La distinction entre série et groupe pour Sartre rejette toute conception qui a tendance à chosifier le groupe qu’il soit considéré comme un organisme vivant, une machine infernale (film:cube) ou autre. Il est une construction autour du produit de son acte. Le caractère dialectique de la réalité groupale est mis en avant: tout groupe est déchiré entre un pouvoir créateur qui semble infini et l’expérience que ce pouvoir s’épuise, retombe vite dans le pratico-inerte, amorphe.
Sur le plan social, elle s’appuie sur la lutte ‘contre la rareté des bus), sur l’échange (du mécontentement, de la frustration, l’impuissance et les initiatives individuelles) et sur la violence symbolique de la lutte : l’action même du groupe crée des inégalités entre ceux qui embarquent et ceux qui sont laissés pour compte.
Dominique Oberté et Véronique Arbischer expliquent que c’est par l’action que se réalise le devenir. L’action manifeste l’existence d’un imaginaire devenu imaginable c’est à dire que cherche à se réaliser. L’imaginaire se développe à partir du manque, et vise à combler un écart entre l’existant insatisfaisant et ce qui est souhaité. Il a u caractère d’irréalité et de potentialité. En ce sens, les groupes sont des lieux de réalisation des projets humains. Il s’agit de lieux où les individus vont pouvoir transformer la situation, y être acteur, retrouver un usage très concret de leurs libertés. C’est au cours de l’action commune que la naissance du groupe arrache ses membres à l’inertie du vieux rassemblement, et leur impossibilité d’agir et de communiquer à des relations d’extériorité entre eux.

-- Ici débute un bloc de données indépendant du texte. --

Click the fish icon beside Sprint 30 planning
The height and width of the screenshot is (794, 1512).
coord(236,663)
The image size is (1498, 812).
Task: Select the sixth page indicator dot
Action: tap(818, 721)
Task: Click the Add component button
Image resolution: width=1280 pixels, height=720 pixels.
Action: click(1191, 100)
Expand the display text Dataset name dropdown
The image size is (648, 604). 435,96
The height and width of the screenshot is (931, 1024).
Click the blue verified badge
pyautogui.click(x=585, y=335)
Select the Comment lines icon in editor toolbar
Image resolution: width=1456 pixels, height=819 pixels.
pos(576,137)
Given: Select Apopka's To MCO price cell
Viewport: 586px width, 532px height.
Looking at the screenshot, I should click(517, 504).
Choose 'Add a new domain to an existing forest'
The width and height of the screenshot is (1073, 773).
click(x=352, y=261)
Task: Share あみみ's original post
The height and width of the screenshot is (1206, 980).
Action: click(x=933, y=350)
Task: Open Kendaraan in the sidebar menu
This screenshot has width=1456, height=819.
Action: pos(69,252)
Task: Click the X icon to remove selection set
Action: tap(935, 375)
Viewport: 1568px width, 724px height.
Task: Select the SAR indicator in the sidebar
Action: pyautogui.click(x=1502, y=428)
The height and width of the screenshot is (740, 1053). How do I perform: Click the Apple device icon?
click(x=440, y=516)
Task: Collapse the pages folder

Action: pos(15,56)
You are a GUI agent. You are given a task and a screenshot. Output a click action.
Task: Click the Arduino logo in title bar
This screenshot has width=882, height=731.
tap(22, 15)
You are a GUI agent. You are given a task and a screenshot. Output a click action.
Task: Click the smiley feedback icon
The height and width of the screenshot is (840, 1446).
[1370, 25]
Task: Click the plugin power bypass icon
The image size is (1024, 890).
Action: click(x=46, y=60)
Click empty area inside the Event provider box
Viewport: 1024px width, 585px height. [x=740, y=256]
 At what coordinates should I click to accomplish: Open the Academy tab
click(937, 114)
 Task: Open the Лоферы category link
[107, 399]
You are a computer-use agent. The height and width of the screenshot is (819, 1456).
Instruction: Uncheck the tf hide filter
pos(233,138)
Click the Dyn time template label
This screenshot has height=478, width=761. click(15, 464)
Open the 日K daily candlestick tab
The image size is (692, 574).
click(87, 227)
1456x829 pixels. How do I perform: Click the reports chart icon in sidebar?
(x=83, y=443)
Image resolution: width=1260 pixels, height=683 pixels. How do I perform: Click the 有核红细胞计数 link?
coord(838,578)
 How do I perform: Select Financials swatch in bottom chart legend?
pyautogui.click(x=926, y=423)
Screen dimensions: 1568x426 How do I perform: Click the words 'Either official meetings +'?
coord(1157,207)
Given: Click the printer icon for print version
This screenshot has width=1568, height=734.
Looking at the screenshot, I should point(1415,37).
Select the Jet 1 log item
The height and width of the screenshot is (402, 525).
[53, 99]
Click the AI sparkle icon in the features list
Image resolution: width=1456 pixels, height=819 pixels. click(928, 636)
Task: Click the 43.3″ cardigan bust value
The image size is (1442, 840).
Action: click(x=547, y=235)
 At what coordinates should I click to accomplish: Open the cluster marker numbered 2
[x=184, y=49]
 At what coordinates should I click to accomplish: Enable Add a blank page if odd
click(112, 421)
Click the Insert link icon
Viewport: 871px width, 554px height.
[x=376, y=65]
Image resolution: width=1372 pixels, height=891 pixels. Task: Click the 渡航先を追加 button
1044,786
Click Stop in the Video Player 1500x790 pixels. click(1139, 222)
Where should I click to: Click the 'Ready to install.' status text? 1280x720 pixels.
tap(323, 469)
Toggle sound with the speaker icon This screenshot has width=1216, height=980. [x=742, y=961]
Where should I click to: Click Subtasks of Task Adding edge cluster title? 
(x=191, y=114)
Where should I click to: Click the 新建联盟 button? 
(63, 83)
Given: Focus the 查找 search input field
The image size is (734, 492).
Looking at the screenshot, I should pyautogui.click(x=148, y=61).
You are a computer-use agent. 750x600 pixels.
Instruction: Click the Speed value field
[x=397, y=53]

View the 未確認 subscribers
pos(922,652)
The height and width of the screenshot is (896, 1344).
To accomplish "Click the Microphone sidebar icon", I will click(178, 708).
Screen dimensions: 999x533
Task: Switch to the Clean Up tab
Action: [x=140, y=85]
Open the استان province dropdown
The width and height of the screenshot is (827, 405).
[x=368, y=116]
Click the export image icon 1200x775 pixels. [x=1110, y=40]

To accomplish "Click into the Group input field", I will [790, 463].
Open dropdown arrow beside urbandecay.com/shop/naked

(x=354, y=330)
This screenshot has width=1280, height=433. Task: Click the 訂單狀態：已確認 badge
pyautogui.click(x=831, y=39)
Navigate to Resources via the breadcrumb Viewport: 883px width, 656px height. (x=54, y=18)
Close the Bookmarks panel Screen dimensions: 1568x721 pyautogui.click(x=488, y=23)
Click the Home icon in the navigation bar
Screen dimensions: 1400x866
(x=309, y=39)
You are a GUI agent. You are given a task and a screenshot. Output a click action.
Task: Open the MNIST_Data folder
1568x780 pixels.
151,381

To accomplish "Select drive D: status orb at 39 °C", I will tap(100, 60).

Conditions de passage du rassemblement au groupe
1 il faut que l’intérêt en commun des individus soit assez fort pour qu’il se transforme en intérêt commun. L’interdépendance au groupe est découverte dans une cause qui lui est extérieure, ici l’organisme de transport en commun. Il peut s’agir d’autre groupes avec des intérêts différents voire contradictoires. Tout groupe est une totalisation en cours, mais sa totalité est toujours hors de lui, dans son objet (ici remettre en cause le monopole de la RATP)
Stades de l’évolution du groupe: le groupe en fusion constitue le premier stade: le groupe qui nait est en fusion, et expérimente l’intégration. Il passe ensuite au groupe passion, celui ci est dans une phase d’organisation, il prend des mesures pour survivre, instaurer des contraintes, par exemple par des serments, signant un engagement. Ce groupe est capable de s’organiser, d’instaurer ses propres contraintes, de différencier les rôles, mais il est sujet à retomber dans l’inertie à force de dicter des règles, il peut devenir une fin en soi et non plus un moyen. Sa bureaucratie devient hyper fonctionnelle et peut le tuer.
Le groupe institutionnel est sa troisième et dernière phase: ce groupe a réussi à surmonter toutes les difficultés précédents et peut faire face à toutes les difficultés. Il a survécu à sa phase d’organisation et se renouvelle constamment de façon créative, à travers de nouvelles initiatives et actions.
Conclusion sur les repères historiques du groupe
En conclusion, le concept de groupe, à partir de ces repères, a d’abord une valeur opératoire et pratique. La valeur opératoire est basée sur les préoccupations des décideurs à l’origine des recherches, et donc des nouveaux modèles. L’émergence de la pensée groupale doit beaucoup à l’étroite relation entre théorie et pratique. Cette relation se retrouve dans ce que l’on a appelé l’intervention psychosociale. Cette discipline s’est très tôt positionnée comme une discipline visant au changement social. Le groupe est un important levier de ce changement.